→ **How to complete this task**:
Each line from the line that includes "Task: Click the blue floating side button" through the end of the material below must be transcribed exactly, with no other lines.

→ **Provided entries**:
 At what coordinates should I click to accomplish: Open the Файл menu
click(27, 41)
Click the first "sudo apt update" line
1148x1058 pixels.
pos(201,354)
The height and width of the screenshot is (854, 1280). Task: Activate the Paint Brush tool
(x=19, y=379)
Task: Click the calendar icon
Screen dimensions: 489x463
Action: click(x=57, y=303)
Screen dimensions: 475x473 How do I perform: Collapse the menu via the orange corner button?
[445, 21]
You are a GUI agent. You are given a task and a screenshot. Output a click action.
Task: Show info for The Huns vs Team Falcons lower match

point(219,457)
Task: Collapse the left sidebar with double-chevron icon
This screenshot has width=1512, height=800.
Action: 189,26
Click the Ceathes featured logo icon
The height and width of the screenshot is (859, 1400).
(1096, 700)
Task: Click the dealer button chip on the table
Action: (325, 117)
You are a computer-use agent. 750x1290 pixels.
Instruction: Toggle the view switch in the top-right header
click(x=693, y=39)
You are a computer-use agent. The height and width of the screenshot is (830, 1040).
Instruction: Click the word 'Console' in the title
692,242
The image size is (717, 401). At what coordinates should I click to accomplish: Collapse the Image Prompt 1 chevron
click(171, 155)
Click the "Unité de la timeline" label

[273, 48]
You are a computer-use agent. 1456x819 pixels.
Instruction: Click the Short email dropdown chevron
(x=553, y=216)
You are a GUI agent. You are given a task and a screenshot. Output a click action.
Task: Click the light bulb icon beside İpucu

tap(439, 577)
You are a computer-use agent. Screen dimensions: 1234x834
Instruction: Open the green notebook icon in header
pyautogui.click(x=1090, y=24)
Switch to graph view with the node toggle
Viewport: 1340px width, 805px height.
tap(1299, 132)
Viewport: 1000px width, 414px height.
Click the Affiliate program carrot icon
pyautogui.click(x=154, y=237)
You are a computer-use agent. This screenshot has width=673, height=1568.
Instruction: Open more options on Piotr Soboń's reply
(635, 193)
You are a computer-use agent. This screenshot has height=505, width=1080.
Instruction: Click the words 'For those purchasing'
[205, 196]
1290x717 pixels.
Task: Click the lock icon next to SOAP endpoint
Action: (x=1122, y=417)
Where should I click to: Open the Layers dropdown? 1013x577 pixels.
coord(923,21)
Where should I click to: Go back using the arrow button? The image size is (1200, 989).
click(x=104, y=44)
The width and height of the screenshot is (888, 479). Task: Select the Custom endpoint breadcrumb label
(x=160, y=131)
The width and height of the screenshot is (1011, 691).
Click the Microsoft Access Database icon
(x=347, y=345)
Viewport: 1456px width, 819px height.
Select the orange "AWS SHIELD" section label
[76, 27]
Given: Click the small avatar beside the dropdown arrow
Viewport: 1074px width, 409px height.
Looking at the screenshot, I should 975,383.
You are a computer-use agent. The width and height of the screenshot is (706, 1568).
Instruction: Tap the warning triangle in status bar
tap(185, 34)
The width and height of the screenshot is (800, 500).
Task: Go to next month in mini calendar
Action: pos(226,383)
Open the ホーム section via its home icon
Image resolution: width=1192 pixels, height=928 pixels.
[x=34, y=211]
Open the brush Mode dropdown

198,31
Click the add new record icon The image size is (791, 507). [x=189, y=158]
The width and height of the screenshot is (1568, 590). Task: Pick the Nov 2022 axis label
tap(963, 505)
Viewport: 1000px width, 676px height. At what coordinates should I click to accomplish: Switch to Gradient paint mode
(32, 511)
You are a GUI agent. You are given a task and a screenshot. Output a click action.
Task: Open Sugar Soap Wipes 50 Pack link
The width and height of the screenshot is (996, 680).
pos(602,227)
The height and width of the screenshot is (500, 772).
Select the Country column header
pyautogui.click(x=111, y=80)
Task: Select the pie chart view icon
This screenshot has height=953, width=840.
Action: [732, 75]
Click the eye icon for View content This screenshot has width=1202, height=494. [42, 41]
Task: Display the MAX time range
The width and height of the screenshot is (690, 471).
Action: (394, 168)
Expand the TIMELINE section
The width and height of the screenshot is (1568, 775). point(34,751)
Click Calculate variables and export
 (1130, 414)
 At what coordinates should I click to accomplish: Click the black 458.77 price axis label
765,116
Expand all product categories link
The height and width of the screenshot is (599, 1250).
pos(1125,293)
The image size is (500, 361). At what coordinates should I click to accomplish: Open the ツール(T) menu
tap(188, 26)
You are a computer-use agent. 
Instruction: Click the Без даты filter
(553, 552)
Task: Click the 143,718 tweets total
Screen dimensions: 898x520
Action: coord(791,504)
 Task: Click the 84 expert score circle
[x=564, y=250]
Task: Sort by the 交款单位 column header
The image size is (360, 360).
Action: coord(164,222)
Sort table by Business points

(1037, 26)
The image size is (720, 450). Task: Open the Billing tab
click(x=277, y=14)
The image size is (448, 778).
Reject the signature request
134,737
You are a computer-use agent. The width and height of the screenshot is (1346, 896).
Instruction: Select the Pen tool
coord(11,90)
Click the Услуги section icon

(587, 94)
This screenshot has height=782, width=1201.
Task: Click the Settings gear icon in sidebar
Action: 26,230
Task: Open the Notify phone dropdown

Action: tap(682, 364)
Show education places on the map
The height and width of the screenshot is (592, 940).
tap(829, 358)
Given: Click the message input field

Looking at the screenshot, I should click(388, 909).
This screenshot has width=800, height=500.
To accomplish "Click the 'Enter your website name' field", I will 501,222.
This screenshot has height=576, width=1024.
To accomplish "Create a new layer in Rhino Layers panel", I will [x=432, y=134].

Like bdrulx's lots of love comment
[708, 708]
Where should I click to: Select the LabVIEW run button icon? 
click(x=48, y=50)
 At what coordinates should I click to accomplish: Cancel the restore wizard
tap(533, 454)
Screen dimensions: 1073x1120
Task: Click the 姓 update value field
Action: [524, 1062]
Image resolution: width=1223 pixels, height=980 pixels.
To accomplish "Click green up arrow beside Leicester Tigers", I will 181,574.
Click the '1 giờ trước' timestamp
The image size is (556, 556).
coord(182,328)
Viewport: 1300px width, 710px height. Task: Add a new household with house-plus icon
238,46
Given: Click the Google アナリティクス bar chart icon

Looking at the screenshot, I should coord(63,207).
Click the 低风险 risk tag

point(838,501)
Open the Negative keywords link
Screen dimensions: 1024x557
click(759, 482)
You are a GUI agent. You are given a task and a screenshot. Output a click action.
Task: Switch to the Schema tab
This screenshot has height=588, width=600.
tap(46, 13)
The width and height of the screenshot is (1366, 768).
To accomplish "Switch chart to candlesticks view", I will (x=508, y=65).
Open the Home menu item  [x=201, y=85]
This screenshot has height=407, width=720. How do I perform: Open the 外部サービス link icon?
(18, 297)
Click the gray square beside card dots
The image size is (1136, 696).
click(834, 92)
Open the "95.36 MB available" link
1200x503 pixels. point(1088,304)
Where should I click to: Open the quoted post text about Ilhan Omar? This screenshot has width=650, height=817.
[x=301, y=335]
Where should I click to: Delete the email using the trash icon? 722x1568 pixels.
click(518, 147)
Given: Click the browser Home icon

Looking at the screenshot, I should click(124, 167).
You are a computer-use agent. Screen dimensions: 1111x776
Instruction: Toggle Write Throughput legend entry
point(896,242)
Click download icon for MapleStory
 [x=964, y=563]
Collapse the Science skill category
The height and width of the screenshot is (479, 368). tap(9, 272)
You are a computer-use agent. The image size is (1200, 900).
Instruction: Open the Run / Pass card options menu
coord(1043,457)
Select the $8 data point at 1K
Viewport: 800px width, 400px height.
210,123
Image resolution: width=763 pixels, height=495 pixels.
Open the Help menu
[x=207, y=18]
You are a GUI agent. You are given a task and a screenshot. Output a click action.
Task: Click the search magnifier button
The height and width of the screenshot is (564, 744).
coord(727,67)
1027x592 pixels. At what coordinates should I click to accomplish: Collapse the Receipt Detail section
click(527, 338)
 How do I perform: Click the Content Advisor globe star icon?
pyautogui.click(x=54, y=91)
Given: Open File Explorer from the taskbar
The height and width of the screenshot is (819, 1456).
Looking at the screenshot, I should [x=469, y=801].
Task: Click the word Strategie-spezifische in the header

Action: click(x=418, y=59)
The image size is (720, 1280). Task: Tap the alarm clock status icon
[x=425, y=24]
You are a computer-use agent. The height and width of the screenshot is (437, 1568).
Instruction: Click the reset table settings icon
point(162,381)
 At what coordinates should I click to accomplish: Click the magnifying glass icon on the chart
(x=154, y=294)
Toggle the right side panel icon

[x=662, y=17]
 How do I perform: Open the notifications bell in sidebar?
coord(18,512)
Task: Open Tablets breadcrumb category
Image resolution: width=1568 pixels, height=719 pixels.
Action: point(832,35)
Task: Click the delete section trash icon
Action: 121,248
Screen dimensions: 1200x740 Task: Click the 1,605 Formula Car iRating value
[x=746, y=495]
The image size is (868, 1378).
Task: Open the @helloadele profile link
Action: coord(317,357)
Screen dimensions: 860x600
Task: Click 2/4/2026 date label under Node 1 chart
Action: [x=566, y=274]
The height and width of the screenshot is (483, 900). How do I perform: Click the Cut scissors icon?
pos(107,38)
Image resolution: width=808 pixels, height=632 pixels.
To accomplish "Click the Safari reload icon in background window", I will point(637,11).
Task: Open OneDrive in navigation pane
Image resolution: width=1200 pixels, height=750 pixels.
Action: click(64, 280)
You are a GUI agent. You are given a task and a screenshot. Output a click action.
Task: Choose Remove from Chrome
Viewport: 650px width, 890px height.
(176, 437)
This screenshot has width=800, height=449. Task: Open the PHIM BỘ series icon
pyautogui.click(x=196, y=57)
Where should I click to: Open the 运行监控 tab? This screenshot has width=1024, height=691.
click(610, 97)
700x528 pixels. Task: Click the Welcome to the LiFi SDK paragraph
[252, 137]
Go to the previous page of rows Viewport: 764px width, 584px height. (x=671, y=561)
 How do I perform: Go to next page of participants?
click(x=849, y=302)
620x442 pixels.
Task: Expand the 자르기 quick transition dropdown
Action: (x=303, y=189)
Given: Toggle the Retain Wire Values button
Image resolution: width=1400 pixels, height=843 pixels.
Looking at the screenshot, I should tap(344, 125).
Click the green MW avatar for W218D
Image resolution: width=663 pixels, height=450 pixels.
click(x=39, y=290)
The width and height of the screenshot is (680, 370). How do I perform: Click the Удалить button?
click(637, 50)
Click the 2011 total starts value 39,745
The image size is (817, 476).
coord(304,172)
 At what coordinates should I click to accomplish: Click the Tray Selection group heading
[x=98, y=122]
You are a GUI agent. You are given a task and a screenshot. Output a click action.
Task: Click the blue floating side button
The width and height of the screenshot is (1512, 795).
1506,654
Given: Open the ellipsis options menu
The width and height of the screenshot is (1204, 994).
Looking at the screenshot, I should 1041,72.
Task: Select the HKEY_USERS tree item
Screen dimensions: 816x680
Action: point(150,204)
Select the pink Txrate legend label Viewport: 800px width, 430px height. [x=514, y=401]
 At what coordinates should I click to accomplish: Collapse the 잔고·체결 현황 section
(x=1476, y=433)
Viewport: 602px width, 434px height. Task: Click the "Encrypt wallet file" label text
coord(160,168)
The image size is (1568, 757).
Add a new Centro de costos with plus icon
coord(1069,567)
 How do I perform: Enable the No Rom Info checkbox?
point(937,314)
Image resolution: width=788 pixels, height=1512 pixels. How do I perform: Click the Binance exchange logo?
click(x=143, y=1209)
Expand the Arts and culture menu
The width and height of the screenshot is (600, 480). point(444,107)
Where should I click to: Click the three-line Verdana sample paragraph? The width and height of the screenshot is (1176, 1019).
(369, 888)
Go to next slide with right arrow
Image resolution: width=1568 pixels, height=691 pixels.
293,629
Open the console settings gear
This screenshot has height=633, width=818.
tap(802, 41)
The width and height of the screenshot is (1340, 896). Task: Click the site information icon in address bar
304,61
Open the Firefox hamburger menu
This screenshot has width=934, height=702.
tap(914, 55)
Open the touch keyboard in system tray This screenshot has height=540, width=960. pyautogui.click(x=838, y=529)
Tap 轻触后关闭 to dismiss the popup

→ **Completed task**:
Task: Click the blue floating side button
The width and height of the screenshot is (1512, 795).
1506,654
Given: Open the ellipsis options menu
The width and height of the screenshot is (1204, 994).
Looking at the screenshot, I should 1041,72.
Task: Select the HKEY_USERS tree item
Screen dimensions: 816x680
Action: point(150,204)
Select the pink Txrate legend label Viewport: 800px width, 430px height. [x=514, y=401]
 At what coordinates should I click to accomplish: Collapse the 잔고·체결 현황 section
(x=1476, y=433)
Viewport: 602px width, 434px height. Task: Click the "Encrypt wallet file" label text
coord(160,168)
The image size is (1568, 757).
Add a new Centro de costos with plus icon
coord(1069,567)
 How do I perform: Enable the No Rom Info checkbox?
point(937,314)
Image resolution: width=788 pixels, height=1512 pixels. How do I perform: Click the Binance exchange logo?
click(x=143, y=1209)
Expand the Arts and culture menu
The width and height of the screenshot is (600, 480). point(444,107)
Where should I click to: Click the three-line Verdana sample paragraph? The width and height of the screenshot is (1176, 1019).
(369, 888)
Go to next slide with right arrow
Image resolution: width=1568 pixels, height=691 pixels.
293,629
Open the console settings gear
This screenshot has height=633, width=818.
tap(802, 41)
The width and height of the screenshot is (1340, 896). Task: Click the site information icon in address bar
304,61
Open the Firefox hamburger menu
This screenshot has width=934, height=702.
tap(914, 55)
Open the touch keyboard in system tray This screenshot has height=540, width=960. pyautogui.click(x=838, y=529)
Tap 轻触后关闭 to dismiss the popup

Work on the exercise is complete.